• [RECORDS TO USE]:
◆ ◆ ◆
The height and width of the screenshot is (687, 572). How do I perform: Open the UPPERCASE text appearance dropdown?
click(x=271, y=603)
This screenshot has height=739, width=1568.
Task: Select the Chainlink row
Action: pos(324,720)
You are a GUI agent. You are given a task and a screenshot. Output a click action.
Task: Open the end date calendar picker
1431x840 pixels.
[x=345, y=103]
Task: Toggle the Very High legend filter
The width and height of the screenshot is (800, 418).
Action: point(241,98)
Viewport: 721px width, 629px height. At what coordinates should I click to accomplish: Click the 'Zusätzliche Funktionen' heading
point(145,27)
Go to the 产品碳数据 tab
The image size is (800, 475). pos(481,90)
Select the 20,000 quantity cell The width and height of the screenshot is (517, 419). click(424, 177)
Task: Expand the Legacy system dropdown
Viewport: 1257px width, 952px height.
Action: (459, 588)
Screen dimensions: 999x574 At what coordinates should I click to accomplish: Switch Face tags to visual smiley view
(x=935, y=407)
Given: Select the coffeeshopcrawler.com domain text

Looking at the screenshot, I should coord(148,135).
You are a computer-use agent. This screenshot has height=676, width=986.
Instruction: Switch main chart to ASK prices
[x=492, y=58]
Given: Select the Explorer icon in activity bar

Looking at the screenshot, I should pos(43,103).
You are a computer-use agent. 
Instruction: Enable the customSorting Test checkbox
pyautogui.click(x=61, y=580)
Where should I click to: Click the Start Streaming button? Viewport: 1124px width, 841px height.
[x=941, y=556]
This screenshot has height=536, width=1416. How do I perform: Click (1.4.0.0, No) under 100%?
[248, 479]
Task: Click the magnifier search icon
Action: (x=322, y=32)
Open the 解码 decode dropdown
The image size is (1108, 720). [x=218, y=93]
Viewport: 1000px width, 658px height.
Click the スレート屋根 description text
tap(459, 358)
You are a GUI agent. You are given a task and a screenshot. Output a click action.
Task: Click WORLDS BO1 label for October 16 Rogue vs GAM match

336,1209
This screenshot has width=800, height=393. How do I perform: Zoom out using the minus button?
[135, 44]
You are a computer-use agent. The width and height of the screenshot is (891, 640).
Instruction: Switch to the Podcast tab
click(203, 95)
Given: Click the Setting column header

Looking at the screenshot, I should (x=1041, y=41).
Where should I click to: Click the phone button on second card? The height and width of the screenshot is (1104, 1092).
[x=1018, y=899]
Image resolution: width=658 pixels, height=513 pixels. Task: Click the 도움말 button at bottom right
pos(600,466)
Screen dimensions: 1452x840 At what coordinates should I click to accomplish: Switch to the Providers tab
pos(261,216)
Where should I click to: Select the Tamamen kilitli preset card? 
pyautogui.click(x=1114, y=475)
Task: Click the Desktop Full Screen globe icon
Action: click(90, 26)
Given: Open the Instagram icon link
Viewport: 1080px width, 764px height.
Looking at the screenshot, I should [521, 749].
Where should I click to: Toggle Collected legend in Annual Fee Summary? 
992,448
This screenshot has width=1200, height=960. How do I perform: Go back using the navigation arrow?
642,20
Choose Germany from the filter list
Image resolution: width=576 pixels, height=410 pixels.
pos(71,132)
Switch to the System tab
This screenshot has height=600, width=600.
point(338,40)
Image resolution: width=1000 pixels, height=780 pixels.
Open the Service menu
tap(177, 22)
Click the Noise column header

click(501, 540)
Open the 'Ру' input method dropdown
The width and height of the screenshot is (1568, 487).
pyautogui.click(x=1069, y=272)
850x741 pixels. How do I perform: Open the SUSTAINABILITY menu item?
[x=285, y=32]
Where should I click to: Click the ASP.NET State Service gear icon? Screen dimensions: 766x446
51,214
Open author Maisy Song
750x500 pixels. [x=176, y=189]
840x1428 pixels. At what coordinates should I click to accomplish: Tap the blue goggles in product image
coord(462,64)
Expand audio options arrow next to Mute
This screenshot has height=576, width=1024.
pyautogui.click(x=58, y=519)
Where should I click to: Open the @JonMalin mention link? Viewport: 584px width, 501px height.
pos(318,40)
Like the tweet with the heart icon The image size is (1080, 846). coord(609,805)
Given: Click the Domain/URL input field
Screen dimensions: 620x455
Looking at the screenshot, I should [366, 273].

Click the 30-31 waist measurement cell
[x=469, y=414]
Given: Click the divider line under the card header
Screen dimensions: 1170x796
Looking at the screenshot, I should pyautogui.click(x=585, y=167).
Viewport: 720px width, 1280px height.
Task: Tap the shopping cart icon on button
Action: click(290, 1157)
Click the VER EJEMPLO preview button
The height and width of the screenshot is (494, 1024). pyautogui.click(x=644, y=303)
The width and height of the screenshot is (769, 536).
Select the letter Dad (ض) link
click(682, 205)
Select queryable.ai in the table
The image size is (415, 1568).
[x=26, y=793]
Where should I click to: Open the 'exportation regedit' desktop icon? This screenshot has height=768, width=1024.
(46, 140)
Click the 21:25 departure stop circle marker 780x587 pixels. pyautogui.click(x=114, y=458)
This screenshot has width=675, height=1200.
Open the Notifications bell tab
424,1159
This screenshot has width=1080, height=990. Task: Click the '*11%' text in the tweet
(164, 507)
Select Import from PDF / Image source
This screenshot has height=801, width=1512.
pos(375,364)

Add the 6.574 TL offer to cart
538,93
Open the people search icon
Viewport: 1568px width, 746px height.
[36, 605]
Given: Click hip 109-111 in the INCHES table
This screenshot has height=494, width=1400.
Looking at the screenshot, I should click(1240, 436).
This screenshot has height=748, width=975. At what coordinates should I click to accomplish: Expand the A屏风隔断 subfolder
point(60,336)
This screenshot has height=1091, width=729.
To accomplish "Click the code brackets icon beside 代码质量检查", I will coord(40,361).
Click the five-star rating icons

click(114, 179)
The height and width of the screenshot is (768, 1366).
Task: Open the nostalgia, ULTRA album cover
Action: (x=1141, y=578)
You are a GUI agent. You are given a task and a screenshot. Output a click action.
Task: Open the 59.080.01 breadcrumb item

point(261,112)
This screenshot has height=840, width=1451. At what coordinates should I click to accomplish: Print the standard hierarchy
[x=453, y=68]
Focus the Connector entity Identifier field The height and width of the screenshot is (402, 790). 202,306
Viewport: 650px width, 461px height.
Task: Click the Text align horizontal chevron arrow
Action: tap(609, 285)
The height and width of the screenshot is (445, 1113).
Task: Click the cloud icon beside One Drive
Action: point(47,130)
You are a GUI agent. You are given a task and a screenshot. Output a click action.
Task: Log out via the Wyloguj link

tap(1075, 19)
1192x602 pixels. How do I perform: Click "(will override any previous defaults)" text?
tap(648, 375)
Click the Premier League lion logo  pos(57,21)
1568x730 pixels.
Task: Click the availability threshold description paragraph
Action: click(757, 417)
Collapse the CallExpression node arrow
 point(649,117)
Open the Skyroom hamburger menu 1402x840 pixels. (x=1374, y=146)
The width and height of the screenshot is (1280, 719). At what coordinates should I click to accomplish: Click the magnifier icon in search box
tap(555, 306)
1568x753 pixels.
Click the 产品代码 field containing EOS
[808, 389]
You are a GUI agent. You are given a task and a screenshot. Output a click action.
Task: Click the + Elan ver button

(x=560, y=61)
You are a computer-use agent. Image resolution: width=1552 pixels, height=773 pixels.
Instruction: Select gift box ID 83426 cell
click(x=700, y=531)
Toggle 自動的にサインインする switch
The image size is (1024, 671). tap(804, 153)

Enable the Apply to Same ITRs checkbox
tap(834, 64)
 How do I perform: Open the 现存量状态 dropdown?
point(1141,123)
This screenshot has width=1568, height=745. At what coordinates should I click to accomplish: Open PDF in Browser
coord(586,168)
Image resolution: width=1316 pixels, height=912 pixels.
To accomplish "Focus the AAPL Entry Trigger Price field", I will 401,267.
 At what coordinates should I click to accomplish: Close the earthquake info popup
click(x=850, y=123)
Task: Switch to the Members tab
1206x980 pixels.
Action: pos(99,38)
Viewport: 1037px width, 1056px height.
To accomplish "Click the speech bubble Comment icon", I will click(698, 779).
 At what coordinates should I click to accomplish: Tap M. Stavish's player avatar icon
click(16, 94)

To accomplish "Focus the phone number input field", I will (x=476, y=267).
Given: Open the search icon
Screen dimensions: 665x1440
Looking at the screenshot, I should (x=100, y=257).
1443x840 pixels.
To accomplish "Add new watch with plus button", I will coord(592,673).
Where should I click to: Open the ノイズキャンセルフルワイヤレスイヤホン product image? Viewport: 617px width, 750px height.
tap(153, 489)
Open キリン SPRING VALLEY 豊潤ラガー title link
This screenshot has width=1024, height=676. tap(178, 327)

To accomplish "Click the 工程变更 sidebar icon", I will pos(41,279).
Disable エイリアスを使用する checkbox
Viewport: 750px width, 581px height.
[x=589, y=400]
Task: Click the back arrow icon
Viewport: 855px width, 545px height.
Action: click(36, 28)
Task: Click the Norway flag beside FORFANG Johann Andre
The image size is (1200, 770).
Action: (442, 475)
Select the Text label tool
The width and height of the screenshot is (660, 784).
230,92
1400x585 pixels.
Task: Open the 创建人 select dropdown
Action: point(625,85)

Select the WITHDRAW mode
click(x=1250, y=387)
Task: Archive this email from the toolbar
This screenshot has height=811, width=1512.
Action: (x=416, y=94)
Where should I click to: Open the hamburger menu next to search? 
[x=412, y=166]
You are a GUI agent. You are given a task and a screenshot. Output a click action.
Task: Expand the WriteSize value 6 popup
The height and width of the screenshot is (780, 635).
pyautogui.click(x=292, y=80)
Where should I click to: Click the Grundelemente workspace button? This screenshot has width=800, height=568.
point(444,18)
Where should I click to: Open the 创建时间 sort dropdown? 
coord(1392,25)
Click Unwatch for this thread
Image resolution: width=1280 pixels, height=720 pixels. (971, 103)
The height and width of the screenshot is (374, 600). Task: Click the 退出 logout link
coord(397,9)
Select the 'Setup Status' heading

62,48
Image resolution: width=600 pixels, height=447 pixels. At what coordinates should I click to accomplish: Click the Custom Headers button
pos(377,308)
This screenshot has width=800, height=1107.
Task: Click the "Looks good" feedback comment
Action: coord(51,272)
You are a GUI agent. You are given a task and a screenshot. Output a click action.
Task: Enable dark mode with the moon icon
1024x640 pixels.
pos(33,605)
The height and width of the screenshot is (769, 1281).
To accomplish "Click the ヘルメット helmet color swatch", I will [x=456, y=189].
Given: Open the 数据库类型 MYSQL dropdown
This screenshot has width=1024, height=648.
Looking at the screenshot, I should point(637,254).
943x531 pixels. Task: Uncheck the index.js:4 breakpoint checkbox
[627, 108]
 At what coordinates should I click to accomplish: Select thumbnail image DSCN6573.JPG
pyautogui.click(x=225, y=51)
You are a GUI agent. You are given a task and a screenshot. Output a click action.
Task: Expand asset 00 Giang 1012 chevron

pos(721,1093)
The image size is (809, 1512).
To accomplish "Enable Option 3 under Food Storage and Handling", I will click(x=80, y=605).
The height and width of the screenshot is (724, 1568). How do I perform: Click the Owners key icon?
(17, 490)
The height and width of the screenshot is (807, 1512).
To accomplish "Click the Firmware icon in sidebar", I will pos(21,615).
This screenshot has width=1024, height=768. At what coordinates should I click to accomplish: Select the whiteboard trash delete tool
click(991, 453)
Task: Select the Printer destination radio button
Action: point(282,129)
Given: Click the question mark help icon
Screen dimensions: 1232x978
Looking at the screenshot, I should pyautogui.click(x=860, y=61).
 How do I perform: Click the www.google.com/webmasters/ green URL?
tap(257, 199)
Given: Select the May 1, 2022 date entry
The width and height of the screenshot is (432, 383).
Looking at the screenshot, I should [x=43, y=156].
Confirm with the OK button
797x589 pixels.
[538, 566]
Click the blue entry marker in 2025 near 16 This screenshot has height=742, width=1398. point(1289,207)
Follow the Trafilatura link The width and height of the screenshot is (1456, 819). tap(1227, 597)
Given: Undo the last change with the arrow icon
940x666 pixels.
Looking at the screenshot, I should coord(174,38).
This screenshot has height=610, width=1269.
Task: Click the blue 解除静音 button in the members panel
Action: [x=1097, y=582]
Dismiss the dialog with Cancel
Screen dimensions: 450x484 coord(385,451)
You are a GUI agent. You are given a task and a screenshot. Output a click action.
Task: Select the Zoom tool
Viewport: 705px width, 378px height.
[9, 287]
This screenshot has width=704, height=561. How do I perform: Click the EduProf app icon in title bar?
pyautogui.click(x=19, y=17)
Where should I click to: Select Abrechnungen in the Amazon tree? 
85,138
◆ ◆ ◆
• [TASK DESCRIPTION]:
Return, unchanged, the run of lines above that opens with the line containing "Given: Open the Instagram icon link" and closes with the line containing "Choose Germany from the filter list". Include both.

• [COMPLETED EXERCISE]:
Given: Open the Instagram icon link
Viewport: 1080px width, 764px height.
Looking at the screenshot, I should [521, 749].
Where should I click to: Toggle Collected legend in Annual Fee Summary? 
992,448
This screenshot has width=1200, height=960. How do I perform: Go back using the navigation arrow?
642,20
Choose Germany from the filter list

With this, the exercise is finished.